In the records below, find the line with "How do I perform: Open the black" and the line with "Click the 0.2 y-axis tick label". Print both exactly, along with every line between them, and no other line.

Material for this task ->
+++++
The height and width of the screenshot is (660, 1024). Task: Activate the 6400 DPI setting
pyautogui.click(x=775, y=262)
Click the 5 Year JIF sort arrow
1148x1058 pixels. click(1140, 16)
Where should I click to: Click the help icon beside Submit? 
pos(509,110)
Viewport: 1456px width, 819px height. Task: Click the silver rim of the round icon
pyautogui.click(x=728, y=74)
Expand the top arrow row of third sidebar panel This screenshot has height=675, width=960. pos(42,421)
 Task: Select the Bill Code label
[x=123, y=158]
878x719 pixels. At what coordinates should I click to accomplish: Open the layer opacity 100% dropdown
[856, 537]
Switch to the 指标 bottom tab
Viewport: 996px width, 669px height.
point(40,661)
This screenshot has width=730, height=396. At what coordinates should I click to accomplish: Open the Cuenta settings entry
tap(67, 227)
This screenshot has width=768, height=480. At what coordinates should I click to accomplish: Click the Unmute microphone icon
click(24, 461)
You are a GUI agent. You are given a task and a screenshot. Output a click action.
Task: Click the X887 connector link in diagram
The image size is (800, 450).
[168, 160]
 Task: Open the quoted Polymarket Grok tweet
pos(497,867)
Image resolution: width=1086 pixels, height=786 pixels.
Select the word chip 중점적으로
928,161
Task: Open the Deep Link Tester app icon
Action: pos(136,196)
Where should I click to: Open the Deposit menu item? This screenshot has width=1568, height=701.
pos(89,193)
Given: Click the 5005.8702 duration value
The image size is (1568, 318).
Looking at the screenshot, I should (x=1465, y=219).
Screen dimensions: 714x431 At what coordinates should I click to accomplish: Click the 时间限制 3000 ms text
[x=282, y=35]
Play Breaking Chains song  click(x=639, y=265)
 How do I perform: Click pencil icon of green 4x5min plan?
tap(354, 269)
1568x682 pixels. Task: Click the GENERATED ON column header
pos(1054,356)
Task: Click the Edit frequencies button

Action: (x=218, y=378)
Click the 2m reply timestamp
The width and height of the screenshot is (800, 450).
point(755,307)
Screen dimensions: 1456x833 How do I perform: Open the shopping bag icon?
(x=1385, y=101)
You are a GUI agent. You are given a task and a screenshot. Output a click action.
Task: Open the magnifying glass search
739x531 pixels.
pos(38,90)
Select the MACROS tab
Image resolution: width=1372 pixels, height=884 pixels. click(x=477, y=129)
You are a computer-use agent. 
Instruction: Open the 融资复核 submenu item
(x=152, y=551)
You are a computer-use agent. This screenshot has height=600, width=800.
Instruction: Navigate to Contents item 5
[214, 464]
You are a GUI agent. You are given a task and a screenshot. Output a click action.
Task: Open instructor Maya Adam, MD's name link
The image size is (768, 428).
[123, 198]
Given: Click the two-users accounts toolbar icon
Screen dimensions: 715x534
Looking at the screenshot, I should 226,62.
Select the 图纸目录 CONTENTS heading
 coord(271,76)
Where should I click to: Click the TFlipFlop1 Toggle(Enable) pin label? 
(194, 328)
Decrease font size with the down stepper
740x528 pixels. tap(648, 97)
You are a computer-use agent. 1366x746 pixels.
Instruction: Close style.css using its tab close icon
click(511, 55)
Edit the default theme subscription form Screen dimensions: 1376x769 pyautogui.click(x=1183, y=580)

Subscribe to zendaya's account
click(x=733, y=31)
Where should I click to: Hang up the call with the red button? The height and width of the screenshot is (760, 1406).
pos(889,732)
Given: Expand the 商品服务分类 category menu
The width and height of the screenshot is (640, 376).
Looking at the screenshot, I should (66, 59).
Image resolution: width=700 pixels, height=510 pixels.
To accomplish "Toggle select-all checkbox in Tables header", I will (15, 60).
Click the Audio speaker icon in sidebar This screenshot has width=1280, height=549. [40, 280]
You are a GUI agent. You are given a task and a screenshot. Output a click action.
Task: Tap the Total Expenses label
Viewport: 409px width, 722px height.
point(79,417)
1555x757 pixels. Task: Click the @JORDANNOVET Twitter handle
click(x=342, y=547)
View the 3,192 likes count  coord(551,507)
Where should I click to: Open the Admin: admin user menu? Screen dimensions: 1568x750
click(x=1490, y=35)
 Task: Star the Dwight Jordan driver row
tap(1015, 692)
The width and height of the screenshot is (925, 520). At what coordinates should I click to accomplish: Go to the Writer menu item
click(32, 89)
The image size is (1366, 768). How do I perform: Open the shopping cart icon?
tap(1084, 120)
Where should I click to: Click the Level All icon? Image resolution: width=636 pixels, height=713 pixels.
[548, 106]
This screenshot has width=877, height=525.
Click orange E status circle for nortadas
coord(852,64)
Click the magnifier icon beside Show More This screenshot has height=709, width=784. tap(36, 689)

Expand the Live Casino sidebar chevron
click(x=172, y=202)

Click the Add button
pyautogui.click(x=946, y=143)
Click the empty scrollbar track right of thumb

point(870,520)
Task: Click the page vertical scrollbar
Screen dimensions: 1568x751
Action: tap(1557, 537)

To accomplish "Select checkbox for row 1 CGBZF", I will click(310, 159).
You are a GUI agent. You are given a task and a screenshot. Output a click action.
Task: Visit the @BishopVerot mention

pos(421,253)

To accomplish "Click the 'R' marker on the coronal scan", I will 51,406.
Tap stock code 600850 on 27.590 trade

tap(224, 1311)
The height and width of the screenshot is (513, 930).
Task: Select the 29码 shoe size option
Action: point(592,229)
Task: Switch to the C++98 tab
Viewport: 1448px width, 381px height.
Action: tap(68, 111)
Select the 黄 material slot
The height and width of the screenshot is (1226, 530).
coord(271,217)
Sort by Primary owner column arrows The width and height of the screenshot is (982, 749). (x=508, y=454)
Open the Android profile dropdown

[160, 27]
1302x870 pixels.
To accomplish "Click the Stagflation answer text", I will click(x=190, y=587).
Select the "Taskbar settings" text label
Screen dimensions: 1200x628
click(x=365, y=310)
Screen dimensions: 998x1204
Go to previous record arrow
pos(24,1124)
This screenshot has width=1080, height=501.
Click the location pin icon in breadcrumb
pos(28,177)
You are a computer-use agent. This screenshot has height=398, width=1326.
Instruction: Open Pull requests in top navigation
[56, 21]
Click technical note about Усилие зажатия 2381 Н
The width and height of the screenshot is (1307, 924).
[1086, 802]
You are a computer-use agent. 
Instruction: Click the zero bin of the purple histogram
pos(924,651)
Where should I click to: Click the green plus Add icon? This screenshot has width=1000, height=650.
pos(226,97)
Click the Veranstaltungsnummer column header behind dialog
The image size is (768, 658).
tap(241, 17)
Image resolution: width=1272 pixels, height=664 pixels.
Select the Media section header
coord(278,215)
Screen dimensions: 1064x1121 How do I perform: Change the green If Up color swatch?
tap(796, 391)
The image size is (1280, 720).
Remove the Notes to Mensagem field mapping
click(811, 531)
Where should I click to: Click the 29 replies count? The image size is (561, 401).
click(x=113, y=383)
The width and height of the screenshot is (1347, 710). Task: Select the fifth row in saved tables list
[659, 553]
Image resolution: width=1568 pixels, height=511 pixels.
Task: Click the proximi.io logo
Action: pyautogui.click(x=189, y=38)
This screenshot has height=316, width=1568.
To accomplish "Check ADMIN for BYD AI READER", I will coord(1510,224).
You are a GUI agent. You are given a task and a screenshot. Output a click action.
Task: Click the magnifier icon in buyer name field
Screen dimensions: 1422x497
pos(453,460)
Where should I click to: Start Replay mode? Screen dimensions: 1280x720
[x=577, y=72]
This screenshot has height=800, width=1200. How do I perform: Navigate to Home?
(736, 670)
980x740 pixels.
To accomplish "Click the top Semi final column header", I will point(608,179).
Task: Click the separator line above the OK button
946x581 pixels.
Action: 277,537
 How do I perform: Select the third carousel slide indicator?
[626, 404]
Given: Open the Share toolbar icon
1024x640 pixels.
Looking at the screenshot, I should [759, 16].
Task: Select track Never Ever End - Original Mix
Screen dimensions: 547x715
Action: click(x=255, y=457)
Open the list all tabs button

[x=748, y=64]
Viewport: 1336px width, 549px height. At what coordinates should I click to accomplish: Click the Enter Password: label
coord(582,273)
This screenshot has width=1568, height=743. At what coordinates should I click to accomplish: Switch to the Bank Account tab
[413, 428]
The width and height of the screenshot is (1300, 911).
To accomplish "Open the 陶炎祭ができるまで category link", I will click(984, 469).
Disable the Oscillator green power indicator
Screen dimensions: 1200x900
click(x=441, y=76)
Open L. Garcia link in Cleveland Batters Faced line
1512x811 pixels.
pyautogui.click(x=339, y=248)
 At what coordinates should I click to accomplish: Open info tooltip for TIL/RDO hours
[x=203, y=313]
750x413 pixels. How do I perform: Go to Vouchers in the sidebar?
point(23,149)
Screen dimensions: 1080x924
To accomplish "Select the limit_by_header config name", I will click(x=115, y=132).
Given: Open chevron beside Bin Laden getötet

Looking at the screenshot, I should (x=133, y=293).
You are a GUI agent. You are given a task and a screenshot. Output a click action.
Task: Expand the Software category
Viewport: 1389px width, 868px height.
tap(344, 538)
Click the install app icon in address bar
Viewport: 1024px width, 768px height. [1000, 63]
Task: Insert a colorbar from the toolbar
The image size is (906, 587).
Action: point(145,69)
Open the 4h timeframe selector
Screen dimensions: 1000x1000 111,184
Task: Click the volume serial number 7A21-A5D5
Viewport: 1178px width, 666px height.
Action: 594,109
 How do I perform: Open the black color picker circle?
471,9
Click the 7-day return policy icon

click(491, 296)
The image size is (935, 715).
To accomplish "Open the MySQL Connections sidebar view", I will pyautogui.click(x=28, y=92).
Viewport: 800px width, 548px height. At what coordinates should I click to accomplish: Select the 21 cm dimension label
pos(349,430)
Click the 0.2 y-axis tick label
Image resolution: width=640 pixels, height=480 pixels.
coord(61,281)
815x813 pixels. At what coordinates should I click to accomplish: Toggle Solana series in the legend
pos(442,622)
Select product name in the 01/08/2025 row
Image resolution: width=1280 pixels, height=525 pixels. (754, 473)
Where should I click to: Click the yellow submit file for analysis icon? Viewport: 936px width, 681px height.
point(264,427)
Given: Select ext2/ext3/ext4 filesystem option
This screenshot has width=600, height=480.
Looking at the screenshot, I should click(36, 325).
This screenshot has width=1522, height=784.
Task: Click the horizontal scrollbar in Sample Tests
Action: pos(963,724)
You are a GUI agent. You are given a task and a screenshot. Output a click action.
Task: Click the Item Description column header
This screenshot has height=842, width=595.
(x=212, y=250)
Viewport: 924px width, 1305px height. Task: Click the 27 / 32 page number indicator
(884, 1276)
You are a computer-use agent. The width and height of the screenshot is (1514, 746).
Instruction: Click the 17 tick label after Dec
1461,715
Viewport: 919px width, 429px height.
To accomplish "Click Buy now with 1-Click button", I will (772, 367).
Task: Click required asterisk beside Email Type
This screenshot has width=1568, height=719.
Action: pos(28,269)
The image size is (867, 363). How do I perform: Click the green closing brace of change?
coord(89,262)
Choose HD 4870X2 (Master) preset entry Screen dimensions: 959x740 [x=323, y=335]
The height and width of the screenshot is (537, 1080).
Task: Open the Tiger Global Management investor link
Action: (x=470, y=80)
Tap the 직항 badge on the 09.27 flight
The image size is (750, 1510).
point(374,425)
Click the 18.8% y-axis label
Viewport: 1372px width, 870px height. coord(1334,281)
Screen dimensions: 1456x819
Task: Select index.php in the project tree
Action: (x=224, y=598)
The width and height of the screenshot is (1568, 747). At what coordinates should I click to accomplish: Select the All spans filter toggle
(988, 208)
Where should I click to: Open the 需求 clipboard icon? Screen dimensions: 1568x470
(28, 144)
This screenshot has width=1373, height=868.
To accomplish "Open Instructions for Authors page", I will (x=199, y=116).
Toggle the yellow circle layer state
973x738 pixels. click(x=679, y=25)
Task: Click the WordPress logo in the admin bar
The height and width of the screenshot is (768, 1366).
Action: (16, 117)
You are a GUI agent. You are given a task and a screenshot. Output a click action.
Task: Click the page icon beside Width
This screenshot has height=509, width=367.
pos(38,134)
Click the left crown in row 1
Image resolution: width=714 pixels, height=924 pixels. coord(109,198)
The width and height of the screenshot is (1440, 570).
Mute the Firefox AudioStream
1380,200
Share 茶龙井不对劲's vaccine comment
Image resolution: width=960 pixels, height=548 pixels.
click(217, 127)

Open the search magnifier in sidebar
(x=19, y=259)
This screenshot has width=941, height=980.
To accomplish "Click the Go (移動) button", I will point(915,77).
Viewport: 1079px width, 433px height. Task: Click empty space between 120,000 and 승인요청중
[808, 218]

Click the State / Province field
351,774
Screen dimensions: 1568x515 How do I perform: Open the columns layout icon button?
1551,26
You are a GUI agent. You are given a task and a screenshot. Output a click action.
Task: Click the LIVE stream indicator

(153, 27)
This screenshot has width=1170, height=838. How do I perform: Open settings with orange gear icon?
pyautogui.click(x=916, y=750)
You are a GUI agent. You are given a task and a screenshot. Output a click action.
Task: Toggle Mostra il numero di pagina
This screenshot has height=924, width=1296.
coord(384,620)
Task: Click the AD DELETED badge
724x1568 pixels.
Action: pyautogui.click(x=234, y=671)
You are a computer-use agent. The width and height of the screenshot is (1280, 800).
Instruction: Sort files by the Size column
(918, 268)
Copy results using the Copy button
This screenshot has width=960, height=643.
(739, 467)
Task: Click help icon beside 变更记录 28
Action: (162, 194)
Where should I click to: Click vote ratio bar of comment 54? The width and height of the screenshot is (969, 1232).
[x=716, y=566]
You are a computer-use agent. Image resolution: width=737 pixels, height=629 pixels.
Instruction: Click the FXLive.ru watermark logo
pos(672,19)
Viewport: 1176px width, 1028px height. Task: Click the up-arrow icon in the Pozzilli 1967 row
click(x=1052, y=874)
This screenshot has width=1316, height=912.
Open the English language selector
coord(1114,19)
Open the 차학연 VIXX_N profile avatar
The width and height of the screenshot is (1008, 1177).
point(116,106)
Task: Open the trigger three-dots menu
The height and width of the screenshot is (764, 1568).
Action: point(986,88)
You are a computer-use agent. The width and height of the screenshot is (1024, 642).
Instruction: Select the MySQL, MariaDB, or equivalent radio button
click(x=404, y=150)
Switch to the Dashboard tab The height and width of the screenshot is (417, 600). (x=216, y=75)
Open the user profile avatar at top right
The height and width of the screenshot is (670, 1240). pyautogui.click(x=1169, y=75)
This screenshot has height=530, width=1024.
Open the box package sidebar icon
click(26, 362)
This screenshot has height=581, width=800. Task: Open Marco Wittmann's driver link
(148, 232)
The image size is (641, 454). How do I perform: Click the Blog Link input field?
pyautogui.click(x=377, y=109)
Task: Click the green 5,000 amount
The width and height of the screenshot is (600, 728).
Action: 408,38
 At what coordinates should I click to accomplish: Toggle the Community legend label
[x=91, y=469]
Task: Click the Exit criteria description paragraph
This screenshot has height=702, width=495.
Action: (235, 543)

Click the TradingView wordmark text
+++++
Exercise output ->
 How do I perform: Open the black color picker circle?
471,9
Click the 7-day return policy icon

click(491, 296)
The image size is (935, 715).
To accomplish "Open the MySQL Connections sidebar view", I will pyautogui.click(x=28, y=92).
Viewport: 800px width, 548px height. At what coordinates should I click to accomplish: Select the 21 cm dimension label
pos(349,430)
Click the 0.2 y-axis tick label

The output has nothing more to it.